(DATASET CONTENT Opens)

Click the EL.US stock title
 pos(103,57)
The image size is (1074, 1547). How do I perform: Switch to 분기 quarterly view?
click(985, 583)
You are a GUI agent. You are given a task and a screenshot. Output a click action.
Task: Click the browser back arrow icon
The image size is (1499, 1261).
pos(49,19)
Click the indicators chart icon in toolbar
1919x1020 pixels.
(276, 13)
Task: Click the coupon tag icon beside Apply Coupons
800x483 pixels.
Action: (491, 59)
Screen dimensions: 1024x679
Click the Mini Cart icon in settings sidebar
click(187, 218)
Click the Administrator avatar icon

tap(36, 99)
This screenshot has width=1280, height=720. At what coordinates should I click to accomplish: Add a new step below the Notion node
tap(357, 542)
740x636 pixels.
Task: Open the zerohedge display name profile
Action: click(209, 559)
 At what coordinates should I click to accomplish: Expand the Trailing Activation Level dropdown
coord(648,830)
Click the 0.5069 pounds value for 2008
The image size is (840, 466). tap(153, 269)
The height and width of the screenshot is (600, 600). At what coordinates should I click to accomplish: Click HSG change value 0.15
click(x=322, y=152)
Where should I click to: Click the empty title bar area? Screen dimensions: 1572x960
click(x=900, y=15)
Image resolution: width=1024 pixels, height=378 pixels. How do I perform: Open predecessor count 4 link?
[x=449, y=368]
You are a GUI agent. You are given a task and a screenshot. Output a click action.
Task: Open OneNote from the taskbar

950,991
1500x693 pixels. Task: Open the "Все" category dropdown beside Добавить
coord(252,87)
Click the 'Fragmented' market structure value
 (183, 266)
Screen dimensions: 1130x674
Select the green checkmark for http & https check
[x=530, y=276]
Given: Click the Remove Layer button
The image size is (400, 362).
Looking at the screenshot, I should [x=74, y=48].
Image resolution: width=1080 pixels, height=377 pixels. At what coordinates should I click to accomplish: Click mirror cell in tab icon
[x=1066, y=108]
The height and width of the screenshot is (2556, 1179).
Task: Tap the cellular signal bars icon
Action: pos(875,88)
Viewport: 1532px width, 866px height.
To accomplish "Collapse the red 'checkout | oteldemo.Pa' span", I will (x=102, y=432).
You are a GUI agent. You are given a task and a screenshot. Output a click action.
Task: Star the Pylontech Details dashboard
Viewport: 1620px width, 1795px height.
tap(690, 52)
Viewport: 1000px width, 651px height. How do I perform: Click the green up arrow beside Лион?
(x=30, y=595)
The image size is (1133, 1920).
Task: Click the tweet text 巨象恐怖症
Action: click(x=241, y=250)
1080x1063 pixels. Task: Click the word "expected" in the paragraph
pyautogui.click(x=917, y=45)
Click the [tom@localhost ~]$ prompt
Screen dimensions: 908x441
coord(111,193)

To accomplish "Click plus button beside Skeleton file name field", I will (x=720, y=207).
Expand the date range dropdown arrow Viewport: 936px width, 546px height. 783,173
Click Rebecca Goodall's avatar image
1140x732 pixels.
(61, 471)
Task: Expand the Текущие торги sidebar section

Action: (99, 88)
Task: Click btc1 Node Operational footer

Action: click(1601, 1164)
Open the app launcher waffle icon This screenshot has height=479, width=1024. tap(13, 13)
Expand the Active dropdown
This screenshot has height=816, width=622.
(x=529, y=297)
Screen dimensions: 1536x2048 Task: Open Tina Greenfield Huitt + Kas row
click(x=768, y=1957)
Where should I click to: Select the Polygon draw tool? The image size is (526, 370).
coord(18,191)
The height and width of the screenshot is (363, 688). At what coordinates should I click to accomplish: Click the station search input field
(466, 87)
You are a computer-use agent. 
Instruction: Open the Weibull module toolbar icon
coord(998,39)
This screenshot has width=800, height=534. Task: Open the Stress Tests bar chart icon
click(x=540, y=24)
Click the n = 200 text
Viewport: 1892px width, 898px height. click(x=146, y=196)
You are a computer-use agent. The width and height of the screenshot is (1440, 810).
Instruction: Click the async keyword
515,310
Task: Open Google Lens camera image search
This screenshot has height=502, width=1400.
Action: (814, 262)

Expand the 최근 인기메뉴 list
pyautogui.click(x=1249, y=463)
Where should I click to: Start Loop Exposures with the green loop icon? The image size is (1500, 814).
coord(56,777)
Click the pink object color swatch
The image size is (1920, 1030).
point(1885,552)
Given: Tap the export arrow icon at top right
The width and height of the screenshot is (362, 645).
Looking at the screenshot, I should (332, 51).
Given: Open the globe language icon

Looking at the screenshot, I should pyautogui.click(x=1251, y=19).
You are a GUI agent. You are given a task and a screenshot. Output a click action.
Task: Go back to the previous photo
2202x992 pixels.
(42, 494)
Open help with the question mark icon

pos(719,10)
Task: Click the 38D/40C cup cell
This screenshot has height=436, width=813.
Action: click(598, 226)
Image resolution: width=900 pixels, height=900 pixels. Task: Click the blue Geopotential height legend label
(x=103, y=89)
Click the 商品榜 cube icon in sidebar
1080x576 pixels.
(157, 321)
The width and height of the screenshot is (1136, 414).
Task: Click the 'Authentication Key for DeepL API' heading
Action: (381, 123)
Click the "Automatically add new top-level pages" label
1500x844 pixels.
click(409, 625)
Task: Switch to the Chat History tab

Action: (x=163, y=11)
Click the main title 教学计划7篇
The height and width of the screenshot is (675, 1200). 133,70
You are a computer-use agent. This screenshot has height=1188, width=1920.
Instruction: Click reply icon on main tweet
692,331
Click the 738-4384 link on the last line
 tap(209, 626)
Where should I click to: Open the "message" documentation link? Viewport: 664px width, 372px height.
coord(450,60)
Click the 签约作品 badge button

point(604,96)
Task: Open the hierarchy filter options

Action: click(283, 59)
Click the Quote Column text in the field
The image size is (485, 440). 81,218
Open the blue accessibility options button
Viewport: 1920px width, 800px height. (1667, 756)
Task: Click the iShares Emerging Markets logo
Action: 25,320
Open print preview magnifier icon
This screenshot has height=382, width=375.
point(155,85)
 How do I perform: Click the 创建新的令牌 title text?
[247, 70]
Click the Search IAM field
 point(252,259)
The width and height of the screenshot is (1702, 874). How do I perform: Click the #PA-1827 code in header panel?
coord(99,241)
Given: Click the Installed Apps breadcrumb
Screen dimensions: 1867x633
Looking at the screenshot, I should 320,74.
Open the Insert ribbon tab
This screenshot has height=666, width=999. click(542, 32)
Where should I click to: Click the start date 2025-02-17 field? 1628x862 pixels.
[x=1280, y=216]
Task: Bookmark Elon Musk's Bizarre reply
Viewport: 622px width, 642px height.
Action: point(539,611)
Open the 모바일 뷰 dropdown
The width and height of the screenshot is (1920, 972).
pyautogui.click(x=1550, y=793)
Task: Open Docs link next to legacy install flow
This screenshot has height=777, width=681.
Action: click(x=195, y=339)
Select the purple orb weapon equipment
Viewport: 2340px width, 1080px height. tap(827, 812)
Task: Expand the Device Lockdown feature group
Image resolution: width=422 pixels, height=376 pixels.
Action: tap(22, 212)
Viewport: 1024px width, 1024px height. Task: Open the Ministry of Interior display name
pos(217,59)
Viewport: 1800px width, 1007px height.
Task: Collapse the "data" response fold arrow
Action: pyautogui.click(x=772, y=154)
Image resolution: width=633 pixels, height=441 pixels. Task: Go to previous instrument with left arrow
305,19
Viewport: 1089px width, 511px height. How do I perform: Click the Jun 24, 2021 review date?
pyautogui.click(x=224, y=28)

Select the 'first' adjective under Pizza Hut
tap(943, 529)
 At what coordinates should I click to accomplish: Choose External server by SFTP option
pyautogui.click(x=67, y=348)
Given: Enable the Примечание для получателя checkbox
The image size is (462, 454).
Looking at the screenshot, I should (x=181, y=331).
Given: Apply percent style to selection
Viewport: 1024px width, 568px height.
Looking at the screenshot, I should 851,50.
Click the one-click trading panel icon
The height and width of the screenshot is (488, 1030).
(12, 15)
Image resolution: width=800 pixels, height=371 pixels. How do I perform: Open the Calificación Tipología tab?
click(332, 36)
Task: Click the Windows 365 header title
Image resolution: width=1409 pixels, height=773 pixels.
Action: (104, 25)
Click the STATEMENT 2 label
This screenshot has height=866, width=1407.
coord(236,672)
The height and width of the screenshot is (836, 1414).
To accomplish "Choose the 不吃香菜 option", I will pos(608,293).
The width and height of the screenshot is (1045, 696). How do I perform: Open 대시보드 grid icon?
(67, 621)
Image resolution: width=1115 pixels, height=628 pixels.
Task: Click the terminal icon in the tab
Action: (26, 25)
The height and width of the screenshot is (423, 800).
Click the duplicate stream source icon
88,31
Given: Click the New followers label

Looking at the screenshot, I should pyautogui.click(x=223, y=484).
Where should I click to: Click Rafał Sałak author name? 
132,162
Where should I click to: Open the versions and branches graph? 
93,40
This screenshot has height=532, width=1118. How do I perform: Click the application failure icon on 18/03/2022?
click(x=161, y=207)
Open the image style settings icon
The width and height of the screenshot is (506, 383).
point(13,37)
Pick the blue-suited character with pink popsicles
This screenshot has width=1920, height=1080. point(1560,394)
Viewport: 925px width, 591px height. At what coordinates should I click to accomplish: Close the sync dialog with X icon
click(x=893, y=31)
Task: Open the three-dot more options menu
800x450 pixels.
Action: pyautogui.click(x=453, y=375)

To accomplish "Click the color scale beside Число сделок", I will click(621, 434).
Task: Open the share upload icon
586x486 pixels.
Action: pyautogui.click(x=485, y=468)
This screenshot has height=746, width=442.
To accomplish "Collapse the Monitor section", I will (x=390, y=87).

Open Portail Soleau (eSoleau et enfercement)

(DATASET CONTENT Closes)

_TASK DESCRIPTION_
In the data above, find each line where the string "computer" appears, then copy it.

_EXERCISE OUTPUT_
You are a computer-use agent. 
You are a computer-use agent. The width and height of the screenshot is (1440, 810).
You are a computer-use agent. This screenshot has height=1188, width=1920.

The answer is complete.